Non è semplice, ma esistono pur sempre alcuni campanelli d'allarme
tradizionali.
Stanchezza
fisica
a)
Alterazioni a livello ematico
b) Variazioni della funzionalità cardiaca e dell'apparato respiratorio
con possibile allungamento dei tempi di recupero e alterazioni del
ritmo; riduzione del livello di forza, velocità e resistenza.
c) Saggi chimici urinari non regolari.
d) Turbe del sonno.
e) Inappetenza e perdita di peso.
f) Sudorazioni accessionali 
Stanchezza
da cause pischiche
a) Diminuzione della percezione e della concentrazione
b) Labilità di memoria
c) Elevata eccitabilità ed isterismo; suscettibilità alle critiche;
litigiosità con l'ambiente circostante.
d) Perdita d'interesse e di rendimento per le attività scolastiche,
lavorative e sportive.
e) Modificazione dell'umore con tendenza depressiva.
f) Ansia, insicurezza, inibizione verso l'iniziativa.

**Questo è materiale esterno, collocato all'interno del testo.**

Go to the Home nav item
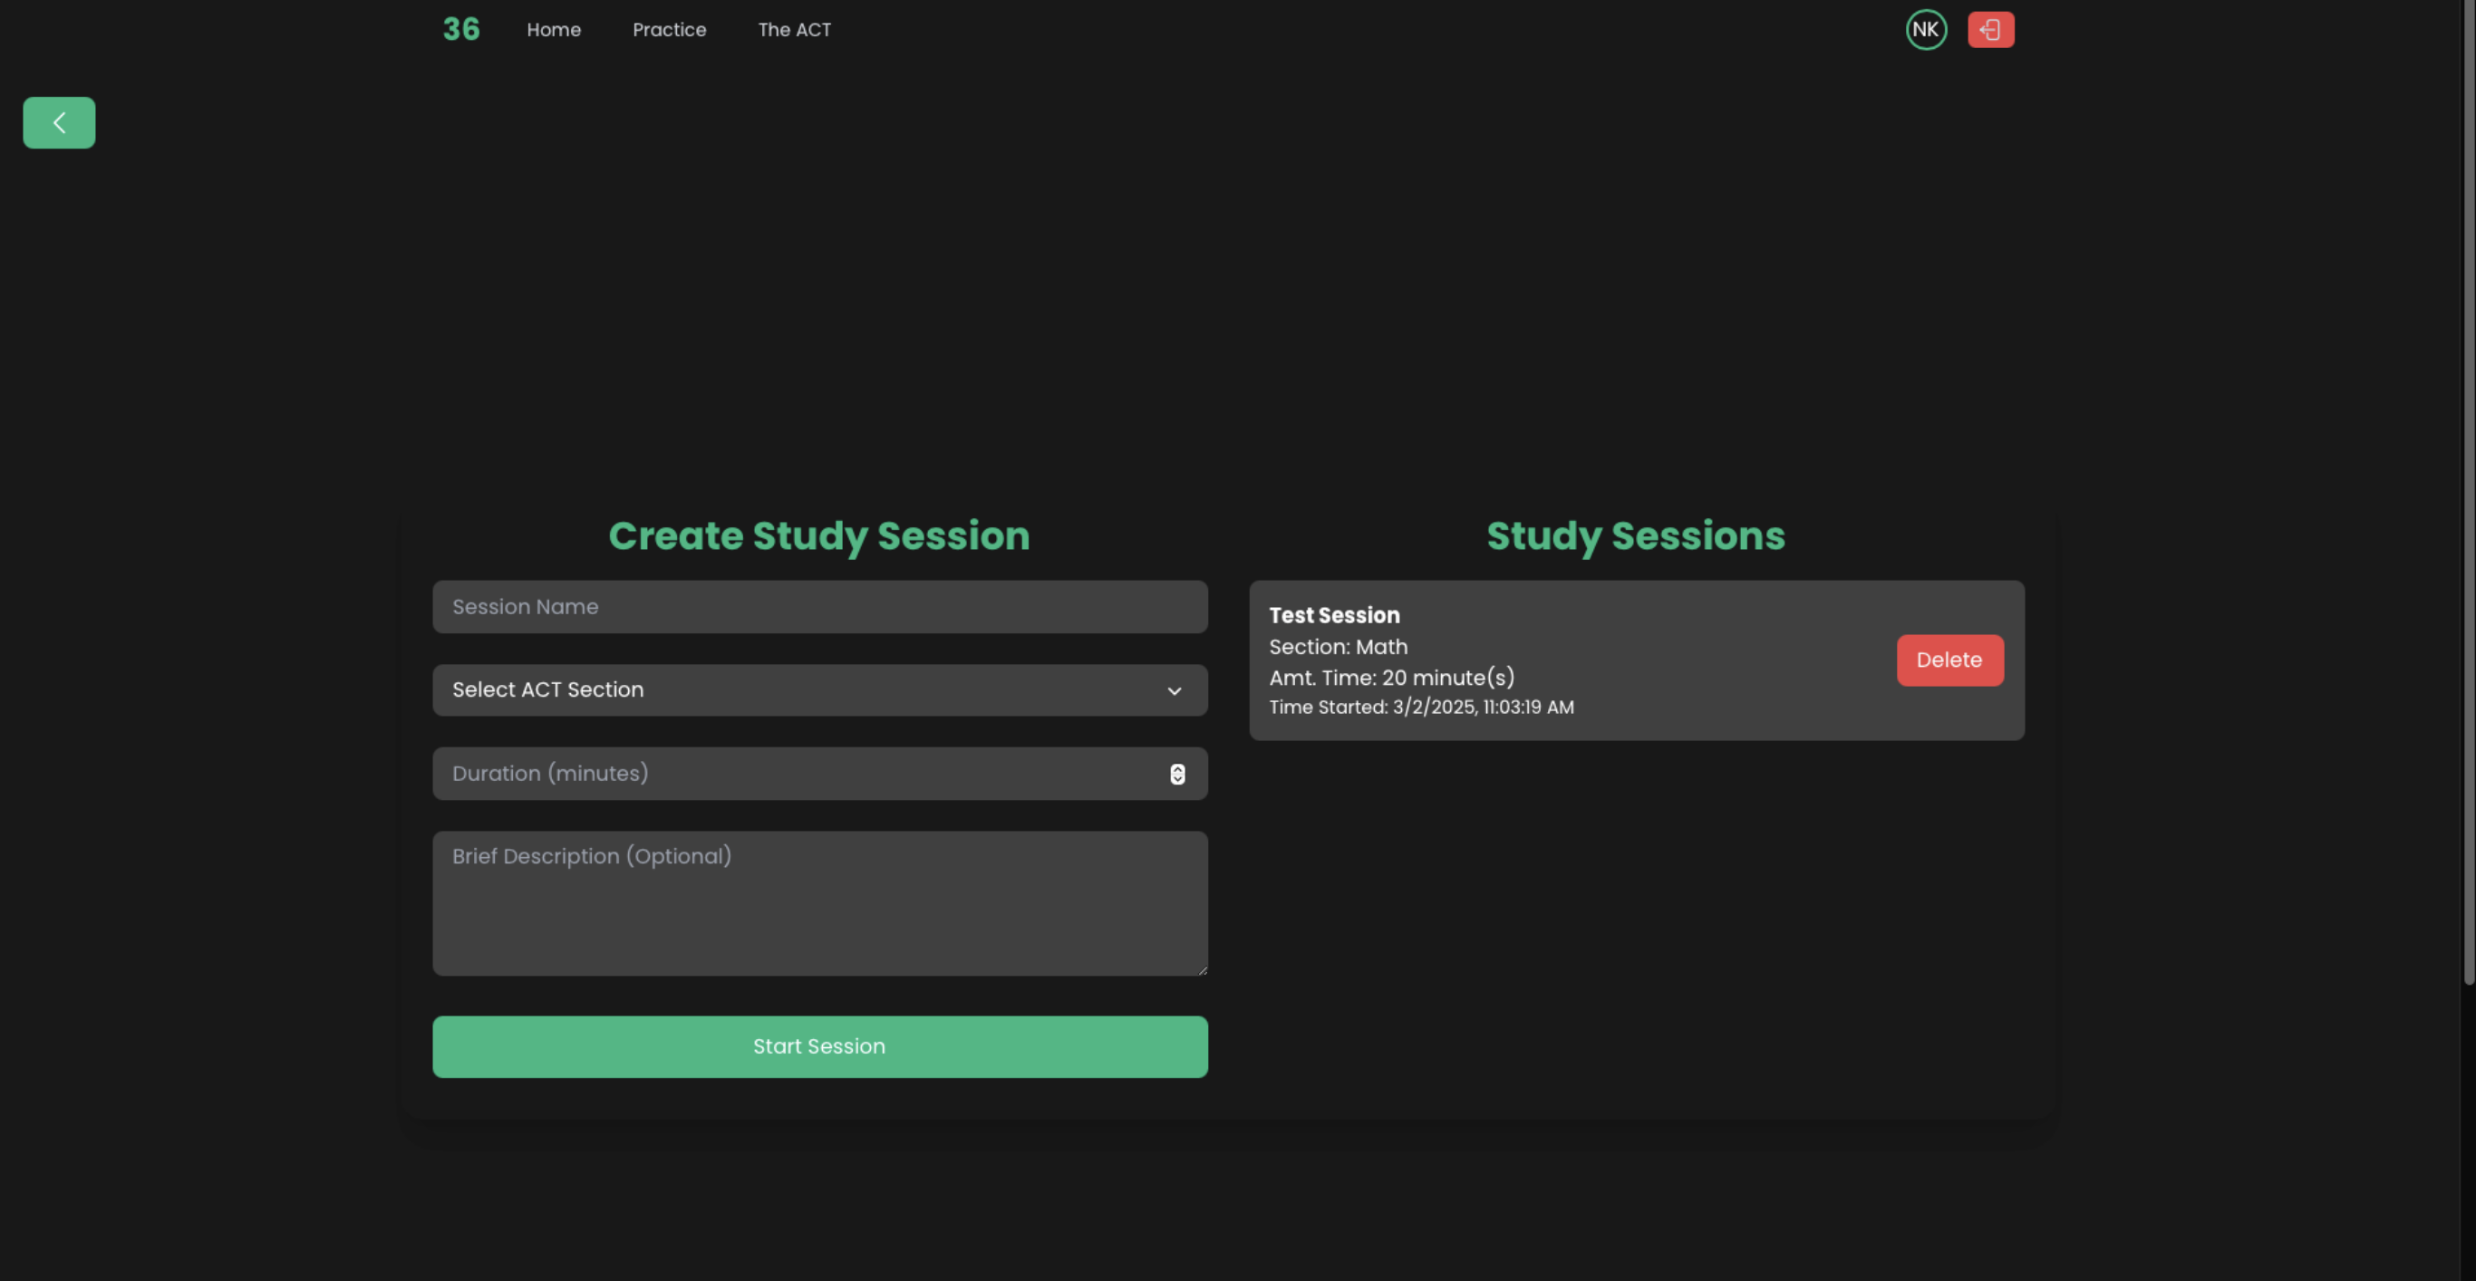Screen dimensions: 2476x1281 click(x=554, y=30)
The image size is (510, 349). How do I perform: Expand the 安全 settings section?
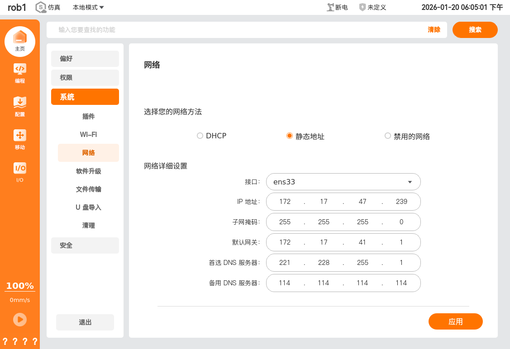click(x=85, y=245)
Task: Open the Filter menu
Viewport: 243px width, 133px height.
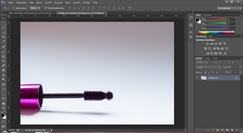Action: click(x=67, y=3)
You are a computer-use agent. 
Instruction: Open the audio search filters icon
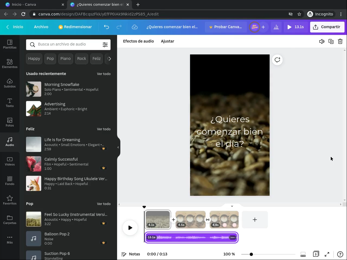coord(105,45)
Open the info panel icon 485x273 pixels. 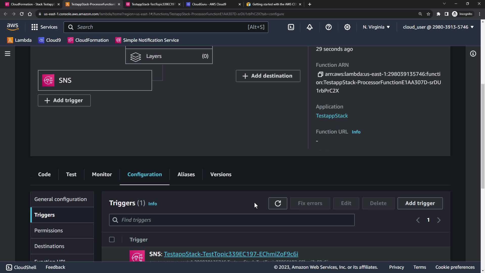pos(473,54)

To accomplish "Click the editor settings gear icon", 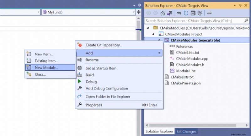I will 139,5.
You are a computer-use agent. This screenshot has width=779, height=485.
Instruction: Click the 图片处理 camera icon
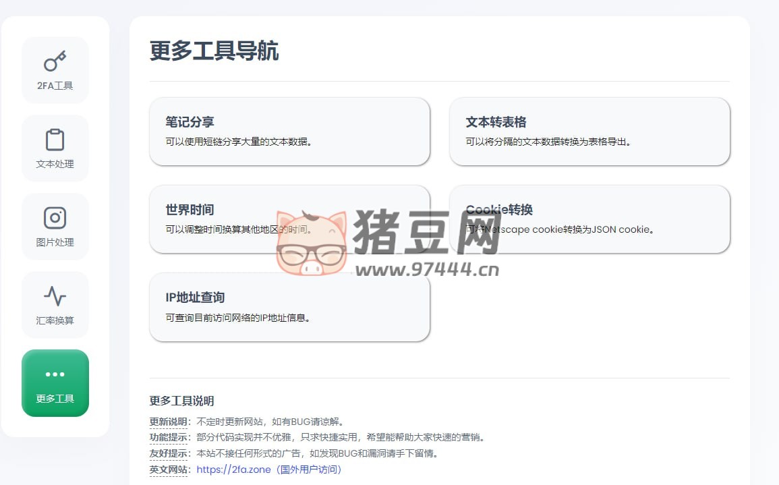[55, 218]

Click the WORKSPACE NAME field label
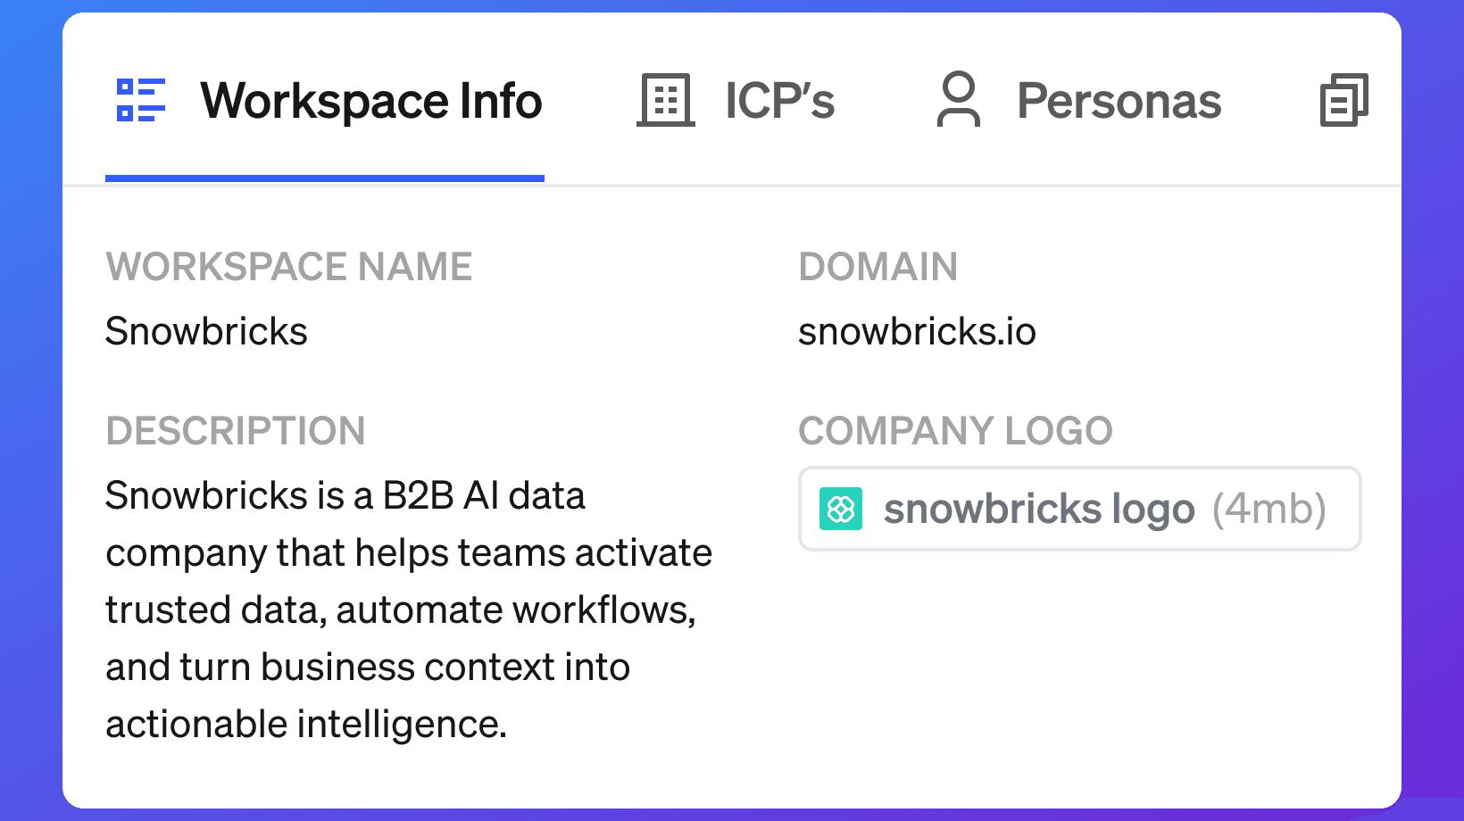tap(289, 267)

g) Riduzione della capacità di concentrazione, di apprendimento
e di correzione.
Per
chi fa sport
a) Errori nel gesto sportivo, nella gestione tattica della gara
con maggiore facilità di infortuni.
La prevenzione deve essere eziologica ovvero basata sulle caratteristiche
psicologiche del soggetto e del suo stato di salute. Prima che si
può, riprendere la propria attività sportiva che, strano a dirsi,
ha in questi casi un valore defatigante.